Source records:
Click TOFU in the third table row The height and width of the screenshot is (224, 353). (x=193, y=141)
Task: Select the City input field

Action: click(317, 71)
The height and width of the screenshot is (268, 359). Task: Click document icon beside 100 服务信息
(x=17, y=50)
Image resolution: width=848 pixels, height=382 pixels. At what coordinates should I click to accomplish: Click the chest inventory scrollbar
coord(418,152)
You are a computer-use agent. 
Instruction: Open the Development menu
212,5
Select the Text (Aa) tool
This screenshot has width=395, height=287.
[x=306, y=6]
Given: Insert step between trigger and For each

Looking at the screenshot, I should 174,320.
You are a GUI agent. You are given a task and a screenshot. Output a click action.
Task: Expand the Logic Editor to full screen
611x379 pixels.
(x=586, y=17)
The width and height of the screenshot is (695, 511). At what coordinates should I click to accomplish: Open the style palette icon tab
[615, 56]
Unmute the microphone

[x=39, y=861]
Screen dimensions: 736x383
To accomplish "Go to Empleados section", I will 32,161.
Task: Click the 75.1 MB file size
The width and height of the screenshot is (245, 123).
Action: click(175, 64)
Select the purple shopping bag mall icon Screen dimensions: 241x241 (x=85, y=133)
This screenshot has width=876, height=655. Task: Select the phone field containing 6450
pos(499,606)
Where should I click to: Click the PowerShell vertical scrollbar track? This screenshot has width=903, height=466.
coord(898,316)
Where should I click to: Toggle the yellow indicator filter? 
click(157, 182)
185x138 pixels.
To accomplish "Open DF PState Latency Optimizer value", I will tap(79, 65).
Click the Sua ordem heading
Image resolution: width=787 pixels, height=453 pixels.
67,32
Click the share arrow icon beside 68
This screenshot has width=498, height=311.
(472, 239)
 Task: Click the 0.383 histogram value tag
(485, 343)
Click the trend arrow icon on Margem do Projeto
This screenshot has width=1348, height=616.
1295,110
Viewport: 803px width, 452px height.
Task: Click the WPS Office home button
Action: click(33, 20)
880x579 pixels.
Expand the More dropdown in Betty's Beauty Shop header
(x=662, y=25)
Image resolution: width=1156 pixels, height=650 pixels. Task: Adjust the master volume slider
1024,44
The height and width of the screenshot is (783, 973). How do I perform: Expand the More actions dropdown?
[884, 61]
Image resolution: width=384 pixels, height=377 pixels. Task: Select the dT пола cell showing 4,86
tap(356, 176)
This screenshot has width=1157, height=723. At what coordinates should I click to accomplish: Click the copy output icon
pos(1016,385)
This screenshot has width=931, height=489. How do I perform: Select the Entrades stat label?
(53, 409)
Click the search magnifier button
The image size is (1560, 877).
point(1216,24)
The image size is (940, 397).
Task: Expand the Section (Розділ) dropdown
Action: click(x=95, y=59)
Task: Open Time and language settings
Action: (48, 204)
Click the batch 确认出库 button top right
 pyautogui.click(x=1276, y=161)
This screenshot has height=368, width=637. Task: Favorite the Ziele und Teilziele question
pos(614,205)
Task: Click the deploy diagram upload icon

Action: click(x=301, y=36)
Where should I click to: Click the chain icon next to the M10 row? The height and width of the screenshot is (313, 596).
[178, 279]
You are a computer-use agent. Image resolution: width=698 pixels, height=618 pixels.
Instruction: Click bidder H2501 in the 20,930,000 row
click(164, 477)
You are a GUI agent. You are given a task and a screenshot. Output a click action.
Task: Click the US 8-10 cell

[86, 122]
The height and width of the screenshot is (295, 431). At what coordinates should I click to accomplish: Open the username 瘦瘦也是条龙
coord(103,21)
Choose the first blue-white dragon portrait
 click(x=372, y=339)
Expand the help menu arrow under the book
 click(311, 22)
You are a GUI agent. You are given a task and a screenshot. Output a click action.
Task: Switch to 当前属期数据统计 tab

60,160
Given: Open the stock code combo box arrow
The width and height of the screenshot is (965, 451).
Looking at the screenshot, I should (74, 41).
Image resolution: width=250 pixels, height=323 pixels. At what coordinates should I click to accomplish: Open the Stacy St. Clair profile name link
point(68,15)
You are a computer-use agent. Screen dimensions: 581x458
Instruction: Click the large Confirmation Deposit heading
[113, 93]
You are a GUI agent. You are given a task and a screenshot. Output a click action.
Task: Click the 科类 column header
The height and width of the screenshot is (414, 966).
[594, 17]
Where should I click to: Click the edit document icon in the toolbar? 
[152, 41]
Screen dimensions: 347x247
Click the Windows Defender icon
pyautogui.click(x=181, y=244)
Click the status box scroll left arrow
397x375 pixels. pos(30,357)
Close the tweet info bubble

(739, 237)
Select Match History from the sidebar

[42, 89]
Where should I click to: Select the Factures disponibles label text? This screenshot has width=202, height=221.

> _PROBLEM DETAILS_:
If a line of the data contains the string "will", count it; then give the total alone.

> _YOUR RESPONSE_:
2